The frequent accumulation of foreign loans which had led to an increasing debt profile has elicited a reaction from the Human Rights Writers Association of Nigeria, (HURIWA).
The group has urged President Muhammadu Buhari to change the name of the Ministry of Finance, Budget and National Planning to “Ministry of Foreign Loans Collection.”
This call was made on Friday via a statement issued by the HURIWA National Coordinator, Emmanuel Onwubiko.
According to the HURIWA, “Vexed by the unrelenting applications by the Federal Ministry of Finance and Budget for foreign loans since the assumption of office of the President Muhammadu Buhari government in 2015, a call has gone to the President to rename the ministry of finance and Budget to Ministry for foreign loans collection.

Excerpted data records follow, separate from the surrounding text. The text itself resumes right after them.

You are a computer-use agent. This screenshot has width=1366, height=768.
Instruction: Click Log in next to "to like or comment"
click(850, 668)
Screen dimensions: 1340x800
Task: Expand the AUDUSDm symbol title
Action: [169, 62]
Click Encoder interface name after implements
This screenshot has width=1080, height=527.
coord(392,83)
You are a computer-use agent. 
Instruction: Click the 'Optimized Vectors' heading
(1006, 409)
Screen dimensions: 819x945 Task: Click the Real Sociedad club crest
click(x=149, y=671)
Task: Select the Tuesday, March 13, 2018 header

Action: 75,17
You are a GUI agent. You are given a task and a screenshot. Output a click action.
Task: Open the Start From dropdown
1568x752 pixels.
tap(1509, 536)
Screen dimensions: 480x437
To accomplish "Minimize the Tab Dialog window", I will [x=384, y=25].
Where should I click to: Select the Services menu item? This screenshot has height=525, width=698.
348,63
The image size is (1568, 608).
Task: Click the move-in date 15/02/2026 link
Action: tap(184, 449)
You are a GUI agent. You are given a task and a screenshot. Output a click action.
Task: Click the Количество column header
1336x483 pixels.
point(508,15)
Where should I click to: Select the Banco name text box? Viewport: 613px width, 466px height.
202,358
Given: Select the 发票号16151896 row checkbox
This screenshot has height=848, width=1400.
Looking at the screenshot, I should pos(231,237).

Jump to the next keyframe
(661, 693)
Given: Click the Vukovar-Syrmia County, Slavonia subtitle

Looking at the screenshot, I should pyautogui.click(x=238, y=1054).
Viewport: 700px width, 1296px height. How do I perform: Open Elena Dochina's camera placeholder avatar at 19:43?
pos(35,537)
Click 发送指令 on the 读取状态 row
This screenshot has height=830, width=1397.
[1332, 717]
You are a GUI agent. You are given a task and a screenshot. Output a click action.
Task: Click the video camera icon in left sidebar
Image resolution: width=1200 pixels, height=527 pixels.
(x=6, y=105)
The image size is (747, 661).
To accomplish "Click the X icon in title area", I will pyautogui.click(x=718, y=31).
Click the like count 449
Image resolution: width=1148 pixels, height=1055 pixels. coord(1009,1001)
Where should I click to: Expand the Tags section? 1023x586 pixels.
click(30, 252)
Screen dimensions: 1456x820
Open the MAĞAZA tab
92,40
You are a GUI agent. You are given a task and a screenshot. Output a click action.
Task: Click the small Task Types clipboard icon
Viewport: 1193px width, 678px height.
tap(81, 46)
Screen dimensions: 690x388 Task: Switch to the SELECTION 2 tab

We honestly think that the President should table before his weak Federal Executive Council the proposal for a change of name of the Federal Ministry of Finance, Budget and National planning to the Federal Ministry for Foreign Loans and Debts accumulation.
This is because Nigerians have come to see that the Minister of Finance Zainab Ahmed does nothing else than inundating Nigerians with the bad news of the constant requests from all kinds of places around the world for external loans which are actually not being utilised to grow the economy or advance the living conditions of Nigerians, but these huge loans are used to service the ballooning costs of running government and paying juicy allowances to Federal government officials”.
HURIWA further slammed the assertion by the Senate President, Ahmed Lawan who stated that the poor state of the economy was the reason for the frequent loan applications.
The statement further reads that it “made no sense to accept such a fallacy from the Senate President because in the first place, Nigeria is not poor but resource rich but has poor and corruption infested political leadership and importantly, poor nations without resources aren’t given or granted loans by creditors unless such debtors have collateral by way of resources that the creditors like China can fall back on if Nigeria fails to meet her repayment conditionality.”